Task description - Up to and including the line containing "You are a computer-use agent. Viewport: 480px", set down each line of the entries below exactly, starting from the first, and leave out the rest.

Record excerpts -
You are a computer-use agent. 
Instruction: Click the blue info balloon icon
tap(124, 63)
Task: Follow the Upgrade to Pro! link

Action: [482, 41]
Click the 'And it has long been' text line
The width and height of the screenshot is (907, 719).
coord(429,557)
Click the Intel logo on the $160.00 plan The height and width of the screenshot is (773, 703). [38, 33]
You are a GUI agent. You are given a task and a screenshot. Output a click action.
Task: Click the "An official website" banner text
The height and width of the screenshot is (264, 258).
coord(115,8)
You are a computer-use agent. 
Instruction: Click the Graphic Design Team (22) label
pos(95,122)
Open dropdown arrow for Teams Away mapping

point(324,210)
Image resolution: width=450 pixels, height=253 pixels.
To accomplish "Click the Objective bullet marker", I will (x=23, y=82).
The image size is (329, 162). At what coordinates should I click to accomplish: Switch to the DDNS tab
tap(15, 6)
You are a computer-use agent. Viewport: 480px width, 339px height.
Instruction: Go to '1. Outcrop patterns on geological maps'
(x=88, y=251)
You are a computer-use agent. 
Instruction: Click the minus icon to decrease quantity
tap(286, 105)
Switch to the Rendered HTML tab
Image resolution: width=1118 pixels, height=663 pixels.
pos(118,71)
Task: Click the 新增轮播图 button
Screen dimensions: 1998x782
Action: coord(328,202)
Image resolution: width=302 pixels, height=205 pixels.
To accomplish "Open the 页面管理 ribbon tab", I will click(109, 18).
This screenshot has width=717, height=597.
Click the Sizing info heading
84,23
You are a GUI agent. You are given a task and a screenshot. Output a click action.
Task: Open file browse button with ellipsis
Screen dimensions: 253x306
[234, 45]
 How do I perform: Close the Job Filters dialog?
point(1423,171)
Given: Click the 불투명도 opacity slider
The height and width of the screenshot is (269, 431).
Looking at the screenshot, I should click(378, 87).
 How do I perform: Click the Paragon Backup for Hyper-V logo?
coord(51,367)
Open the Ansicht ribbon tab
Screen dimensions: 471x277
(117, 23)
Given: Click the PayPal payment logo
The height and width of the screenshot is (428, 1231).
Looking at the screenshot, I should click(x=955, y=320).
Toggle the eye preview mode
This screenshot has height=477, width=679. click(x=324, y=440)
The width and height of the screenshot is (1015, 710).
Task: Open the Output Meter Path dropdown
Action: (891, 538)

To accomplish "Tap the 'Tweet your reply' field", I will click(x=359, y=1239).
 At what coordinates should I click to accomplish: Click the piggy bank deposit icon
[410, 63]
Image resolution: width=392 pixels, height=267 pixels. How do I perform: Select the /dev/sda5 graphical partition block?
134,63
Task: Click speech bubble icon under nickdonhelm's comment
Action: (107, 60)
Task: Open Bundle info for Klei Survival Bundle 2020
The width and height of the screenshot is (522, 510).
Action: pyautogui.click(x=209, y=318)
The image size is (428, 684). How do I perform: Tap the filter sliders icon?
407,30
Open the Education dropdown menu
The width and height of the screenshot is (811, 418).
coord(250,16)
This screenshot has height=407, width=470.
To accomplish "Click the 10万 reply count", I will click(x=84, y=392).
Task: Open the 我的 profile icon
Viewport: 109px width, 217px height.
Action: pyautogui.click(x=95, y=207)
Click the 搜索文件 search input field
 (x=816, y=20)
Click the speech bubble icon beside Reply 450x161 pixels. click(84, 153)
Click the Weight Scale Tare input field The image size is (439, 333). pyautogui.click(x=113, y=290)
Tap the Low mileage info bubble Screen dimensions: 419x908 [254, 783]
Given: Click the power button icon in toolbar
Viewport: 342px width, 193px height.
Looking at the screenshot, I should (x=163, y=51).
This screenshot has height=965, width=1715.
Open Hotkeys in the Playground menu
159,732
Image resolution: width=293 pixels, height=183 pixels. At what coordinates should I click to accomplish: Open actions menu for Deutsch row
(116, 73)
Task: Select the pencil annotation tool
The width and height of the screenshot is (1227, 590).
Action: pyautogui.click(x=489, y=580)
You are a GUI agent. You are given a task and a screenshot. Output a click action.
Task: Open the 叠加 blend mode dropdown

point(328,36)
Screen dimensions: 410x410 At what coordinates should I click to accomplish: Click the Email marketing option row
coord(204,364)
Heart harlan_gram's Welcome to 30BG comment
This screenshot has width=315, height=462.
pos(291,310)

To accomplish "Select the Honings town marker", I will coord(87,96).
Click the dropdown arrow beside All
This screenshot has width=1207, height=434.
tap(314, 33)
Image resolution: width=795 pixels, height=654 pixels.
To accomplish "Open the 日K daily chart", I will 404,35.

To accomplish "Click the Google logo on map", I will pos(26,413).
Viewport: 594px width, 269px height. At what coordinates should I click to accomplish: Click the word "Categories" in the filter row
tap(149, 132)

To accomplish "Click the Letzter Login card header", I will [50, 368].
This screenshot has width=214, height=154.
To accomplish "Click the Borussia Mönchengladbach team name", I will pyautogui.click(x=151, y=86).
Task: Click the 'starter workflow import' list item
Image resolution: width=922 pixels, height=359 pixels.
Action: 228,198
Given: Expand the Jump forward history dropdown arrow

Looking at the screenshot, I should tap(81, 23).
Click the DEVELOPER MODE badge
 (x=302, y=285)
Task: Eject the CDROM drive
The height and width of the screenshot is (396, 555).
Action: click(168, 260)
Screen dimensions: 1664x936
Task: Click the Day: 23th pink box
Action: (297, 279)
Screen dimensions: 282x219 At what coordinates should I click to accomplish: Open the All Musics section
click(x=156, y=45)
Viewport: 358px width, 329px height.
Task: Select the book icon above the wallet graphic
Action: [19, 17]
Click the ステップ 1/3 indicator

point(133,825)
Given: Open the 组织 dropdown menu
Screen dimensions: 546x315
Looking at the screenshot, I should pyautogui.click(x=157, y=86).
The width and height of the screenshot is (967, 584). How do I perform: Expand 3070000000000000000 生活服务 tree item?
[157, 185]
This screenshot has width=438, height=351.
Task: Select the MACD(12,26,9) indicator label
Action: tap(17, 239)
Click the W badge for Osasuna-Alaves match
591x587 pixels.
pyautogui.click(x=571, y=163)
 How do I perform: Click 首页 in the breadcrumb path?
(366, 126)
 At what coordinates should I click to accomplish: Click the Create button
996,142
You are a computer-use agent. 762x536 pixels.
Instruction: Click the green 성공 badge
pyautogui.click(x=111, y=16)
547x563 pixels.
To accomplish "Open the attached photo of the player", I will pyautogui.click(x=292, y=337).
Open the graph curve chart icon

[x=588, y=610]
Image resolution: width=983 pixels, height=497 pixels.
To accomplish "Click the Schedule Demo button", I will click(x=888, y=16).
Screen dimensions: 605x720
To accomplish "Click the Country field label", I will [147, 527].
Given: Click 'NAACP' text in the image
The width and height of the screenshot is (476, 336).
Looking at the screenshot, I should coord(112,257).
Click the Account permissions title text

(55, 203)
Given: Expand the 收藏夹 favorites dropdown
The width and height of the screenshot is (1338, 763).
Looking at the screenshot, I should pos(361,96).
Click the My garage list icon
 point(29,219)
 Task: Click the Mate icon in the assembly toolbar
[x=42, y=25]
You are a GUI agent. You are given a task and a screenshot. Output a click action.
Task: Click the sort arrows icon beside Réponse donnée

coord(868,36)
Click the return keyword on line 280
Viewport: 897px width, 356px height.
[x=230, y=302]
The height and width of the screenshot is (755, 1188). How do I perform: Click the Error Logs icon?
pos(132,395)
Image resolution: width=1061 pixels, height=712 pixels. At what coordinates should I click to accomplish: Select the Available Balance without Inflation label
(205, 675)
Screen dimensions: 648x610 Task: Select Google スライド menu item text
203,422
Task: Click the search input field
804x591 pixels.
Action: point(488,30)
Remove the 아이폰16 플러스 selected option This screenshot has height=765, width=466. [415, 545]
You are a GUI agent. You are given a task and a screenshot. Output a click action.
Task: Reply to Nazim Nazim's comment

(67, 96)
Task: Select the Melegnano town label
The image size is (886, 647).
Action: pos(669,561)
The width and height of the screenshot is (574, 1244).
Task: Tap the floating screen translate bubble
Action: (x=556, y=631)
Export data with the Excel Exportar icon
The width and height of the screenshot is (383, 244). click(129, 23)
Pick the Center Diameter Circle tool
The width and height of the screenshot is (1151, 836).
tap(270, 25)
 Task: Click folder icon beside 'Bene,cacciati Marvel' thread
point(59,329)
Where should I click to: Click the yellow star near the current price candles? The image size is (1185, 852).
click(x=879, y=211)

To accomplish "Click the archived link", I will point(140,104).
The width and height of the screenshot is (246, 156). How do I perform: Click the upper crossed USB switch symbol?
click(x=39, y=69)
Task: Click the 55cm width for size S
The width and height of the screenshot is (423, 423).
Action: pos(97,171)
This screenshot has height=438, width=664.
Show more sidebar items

Answer to the problem -
You are a computer-use agent. 
Instruction: Click the blue info balloon icon
tap(124, 63)
Task: Follow the Upgrade to Pro! link

Action: [482, 41]
Click the 'And it has long been' text line
The width and height of the screenshot is (907, 719).
coord(429,557)
Click the Intel logo on the $160.00 plan The height and width of the screenshot is (773, 703). [38, 33]
You are a GUI agent. You are given a task and a screenshot. Output a click action.
Task: Click the "An official website" banner text
The height and width of the screenshot is (264, 258).
coord(115,8)
You are a computer-use agent. 
Instruction: Click the Graphic Design Team (22) label
pos(95,122)
Open dropdown arrow for Teams Away mapping

point(324,210)
Image resolution: width=450 pixels, height=253 pixels.
To accomplish "Click the Objective bullet marker", I will (x=23, y=82).
The image size is (329, 162). At what coordinates should I click to accomplish: Switch to the DDNS tab
tap(15, 6)
You are a computer-use agent. Viewport: 480px width, 339px height.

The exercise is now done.